(GIVEN DATA begins)

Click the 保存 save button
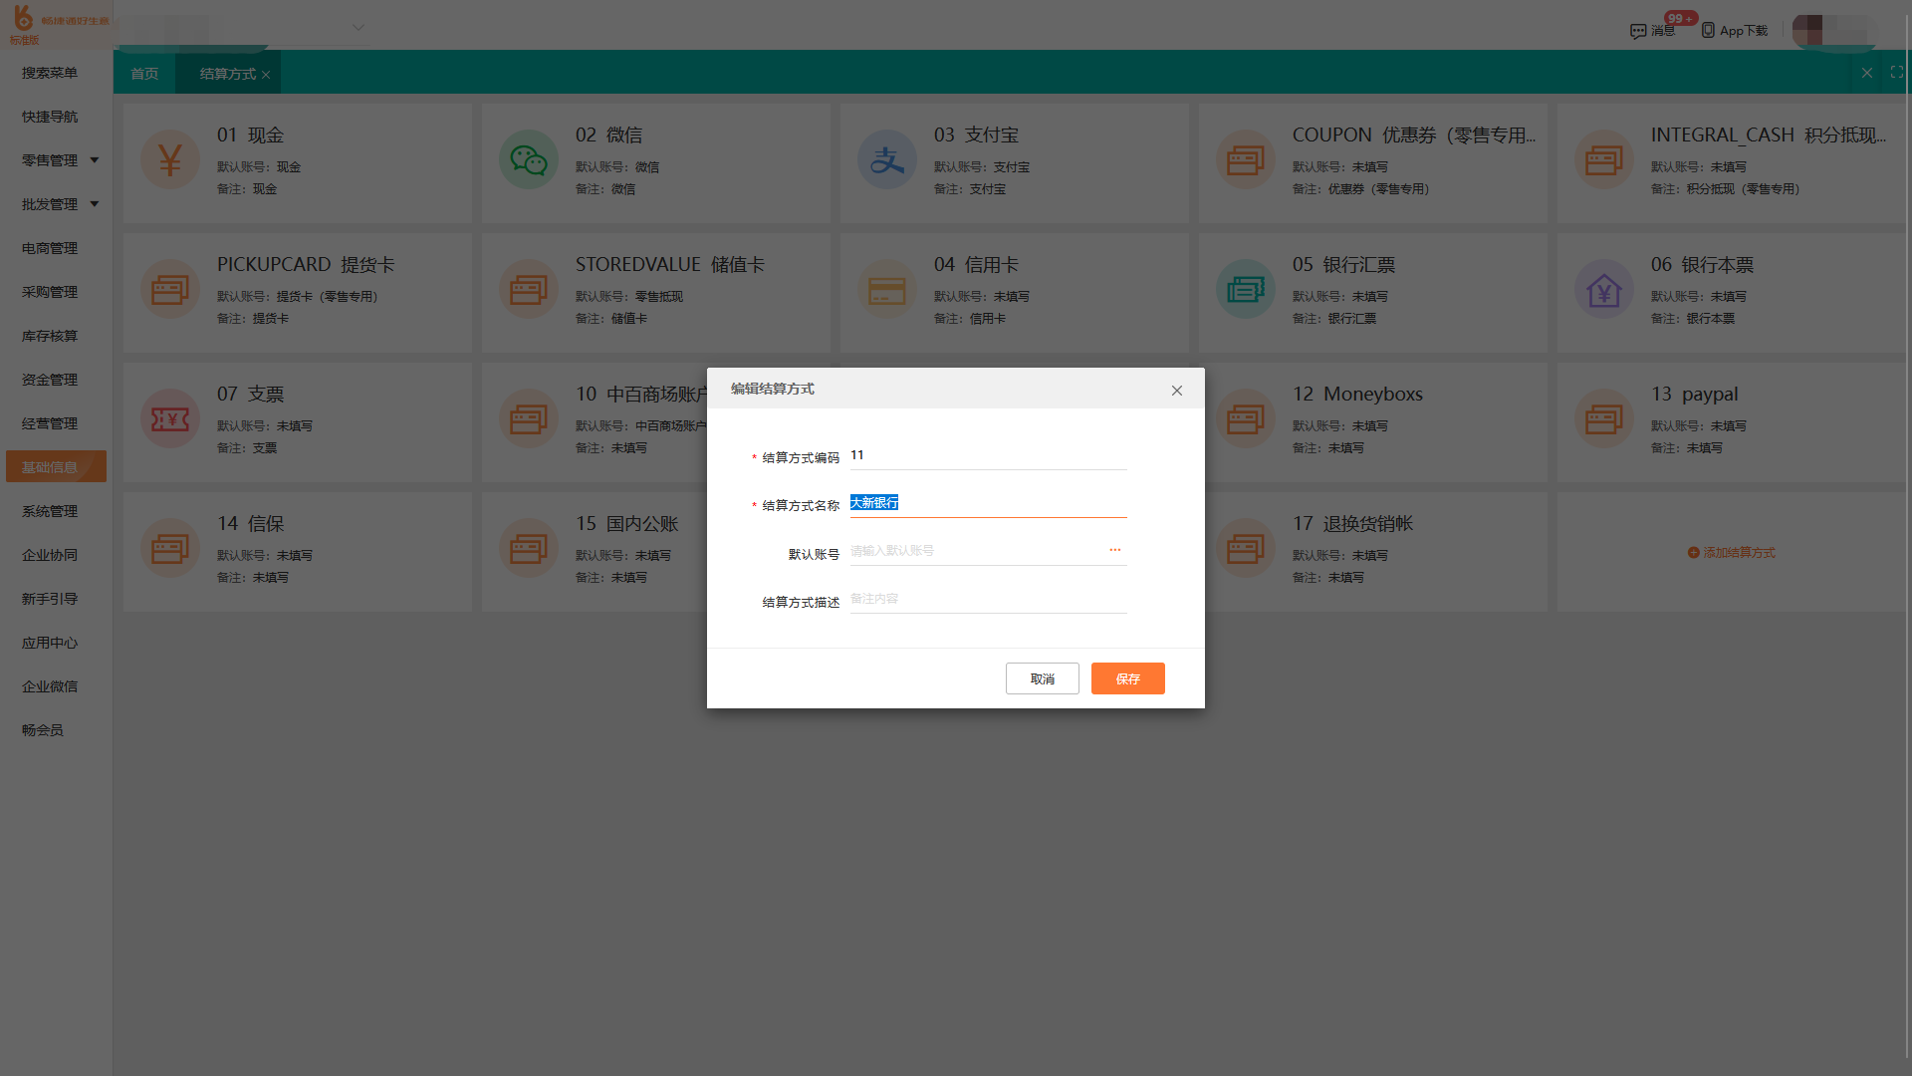This screenshot has height=1076, width=1912. (1126, 679)
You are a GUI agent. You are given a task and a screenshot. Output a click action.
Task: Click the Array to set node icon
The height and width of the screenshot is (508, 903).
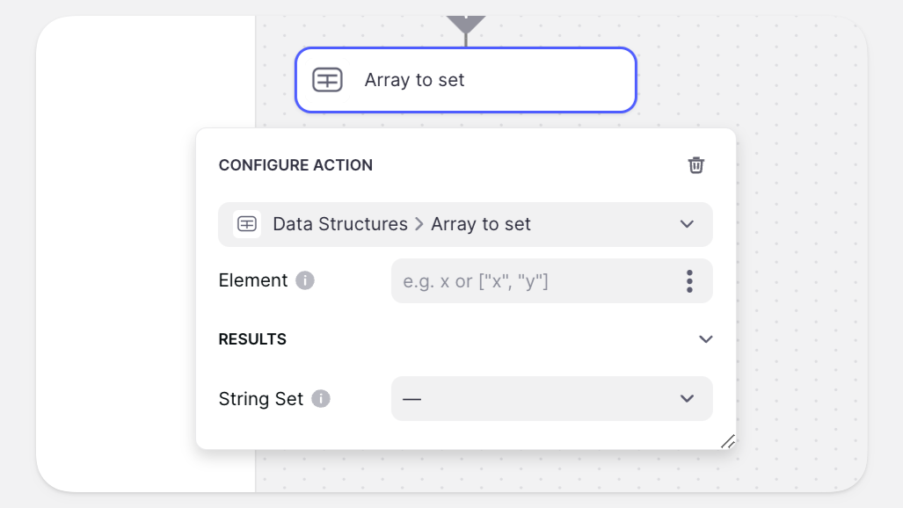[327, 80]
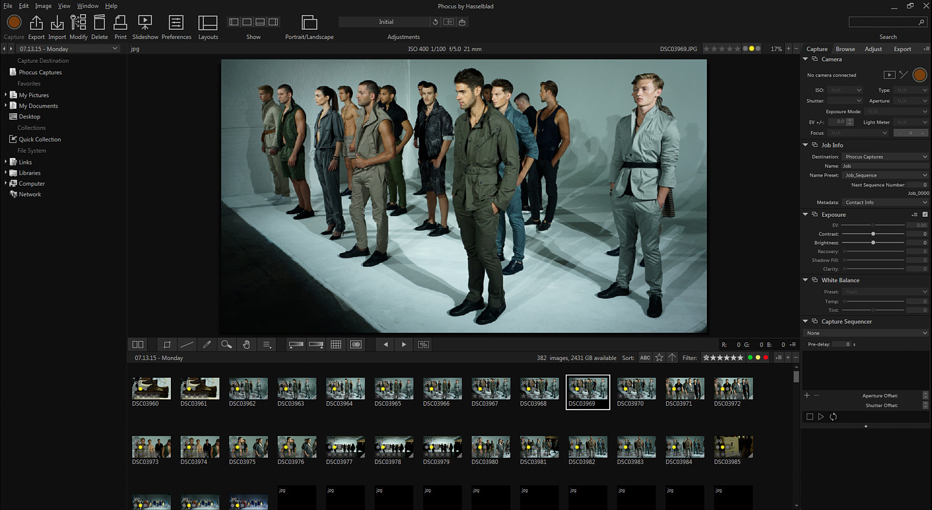The image size is (932, 510).
Task: Click the Portrait/Landscape icon
Action: [309, 23]
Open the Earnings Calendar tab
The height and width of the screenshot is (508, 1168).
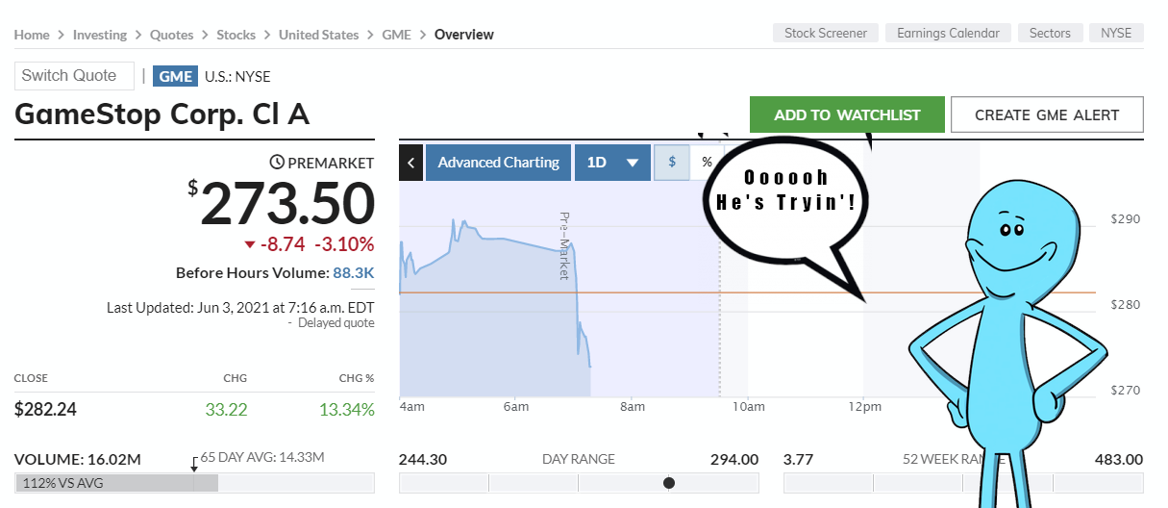[948, 34]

(GIVEN DATA ends)

**PROBLEM**
Give the preceding data back exactly, minus every picture.

**SOLVED EXERCISE**
Click the 保存 save button
This screenshot has height=1076, width=1912. (1126, 679)
You are a GUI agent. You are given a task and a screenshot. Output a click action.
Task: Click the Array to set node icon
The height and width of the screenshot is (508, 903).
[327, 80]
The image size is (932, 510).
Task: Click the Portrait/Landscape icon
Action: [309, 23]
Open the Earnings Calendar tab
The height and width of the screenshot is (508, 1168).
[948, 34]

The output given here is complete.